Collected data
##########

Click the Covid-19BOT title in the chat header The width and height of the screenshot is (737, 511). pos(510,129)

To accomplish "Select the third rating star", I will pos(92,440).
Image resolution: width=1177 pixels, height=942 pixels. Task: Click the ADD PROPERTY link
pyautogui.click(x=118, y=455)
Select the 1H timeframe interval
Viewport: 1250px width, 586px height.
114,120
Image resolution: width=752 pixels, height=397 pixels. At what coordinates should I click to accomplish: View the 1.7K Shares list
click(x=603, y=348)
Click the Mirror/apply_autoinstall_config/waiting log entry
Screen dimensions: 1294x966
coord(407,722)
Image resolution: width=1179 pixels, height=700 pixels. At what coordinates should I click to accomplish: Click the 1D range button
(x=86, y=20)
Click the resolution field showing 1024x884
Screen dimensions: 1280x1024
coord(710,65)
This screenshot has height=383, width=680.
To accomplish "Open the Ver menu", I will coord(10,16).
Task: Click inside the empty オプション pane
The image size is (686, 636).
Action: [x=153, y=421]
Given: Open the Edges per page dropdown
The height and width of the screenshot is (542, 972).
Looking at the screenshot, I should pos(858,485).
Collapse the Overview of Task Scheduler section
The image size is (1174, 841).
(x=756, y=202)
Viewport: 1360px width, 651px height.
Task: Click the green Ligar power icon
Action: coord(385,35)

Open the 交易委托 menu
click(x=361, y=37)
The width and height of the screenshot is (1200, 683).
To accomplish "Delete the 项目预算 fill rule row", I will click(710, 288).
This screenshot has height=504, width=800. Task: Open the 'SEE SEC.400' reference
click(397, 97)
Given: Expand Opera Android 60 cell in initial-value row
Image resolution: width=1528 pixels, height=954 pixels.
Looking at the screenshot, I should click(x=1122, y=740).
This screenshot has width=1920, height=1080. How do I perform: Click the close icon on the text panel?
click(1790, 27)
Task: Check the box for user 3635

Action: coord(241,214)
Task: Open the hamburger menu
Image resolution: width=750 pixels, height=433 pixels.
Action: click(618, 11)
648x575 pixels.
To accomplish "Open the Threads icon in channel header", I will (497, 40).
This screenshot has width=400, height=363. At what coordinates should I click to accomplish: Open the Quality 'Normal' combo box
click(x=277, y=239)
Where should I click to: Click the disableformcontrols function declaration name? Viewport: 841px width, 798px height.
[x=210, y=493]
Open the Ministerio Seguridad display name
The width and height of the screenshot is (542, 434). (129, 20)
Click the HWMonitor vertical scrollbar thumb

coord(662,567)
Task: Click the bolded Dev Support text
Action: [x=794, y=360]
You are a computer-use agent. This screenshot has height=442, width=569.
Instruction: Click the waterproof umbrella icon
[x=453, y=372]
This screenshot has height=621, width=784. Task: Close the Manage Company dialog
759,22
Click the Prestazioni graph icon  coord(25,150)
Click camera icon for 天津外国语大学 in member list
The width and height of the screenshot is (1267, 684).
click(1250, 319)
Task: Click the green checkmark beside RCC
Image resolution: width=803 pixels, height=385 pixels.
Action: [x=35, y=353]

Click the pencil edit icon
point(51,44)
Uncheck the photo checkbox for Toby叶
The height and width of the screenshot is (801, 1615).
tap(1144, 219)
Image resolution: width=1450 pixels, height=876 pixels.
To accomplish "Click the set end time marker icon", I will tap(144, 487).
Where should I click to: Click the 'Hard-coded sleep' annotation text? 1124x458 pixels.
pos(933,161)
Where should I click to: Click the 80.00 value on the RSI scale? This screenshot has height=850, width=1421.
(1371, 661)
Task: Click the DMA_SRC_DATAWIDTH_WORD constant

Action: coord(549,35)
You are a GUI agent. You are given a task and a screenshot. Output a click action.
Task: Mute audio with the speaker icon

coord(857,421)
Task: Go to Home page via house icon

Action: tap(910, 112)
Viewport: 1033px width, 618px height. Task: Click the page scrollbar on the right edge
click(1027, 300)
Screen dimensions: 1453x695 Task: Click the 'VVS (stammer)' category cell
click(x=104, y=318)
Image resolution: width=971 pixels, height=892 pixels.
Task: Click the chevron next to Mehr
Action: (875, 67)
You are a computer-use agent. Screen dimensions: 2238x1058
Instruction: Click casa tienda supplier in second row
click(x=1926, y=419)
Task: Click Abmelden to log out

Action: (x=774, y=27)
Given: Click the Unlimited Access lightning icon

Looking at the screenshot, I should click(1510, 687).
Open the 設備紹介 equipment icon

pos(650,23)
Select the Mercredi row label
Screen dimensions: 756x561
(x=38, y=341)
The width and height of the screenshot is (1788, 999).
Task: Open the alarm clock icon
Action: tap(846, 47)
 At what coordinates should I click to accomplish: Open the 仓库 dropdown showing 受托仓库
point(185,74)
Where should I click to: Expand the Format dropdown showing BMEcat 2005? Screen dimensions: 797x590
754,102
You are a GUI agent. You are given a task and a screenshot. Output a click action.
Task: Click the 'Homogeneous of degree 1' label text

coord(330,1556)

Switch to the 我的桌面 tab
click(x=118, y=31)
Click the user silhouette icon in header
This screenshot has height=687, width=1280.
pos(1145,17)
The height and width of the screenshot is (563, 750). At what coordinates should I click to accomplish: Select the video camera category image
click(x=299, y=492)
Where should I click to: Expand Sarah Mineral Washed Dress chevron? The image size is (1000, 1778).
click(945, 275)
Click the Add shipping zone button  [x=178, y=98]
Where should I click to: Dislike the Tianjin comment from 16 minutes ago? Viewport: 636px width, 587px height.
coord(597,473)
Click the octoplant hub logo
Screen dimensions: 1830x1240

##########

• EXERCISE OBJECTIVE
As listed above, the lines from the line with "This screenshot has width=1920, height=1080." to the line with "648x575 pixels." are to be echoed exactly, with both ends included and nothing added.

• FINISHED EXERCISE
This screenshot has width=1920, height=1080. How do I perform: Click the close icon on the text panel?
click(1790, 27)
Task: Check the box for user 3635

Action: coord(241,214)
Task: Open the hamburger menu
Image resolution: width=750 pixels, height=433 pixels.
Action: click(618, 11)
648x575 pixels.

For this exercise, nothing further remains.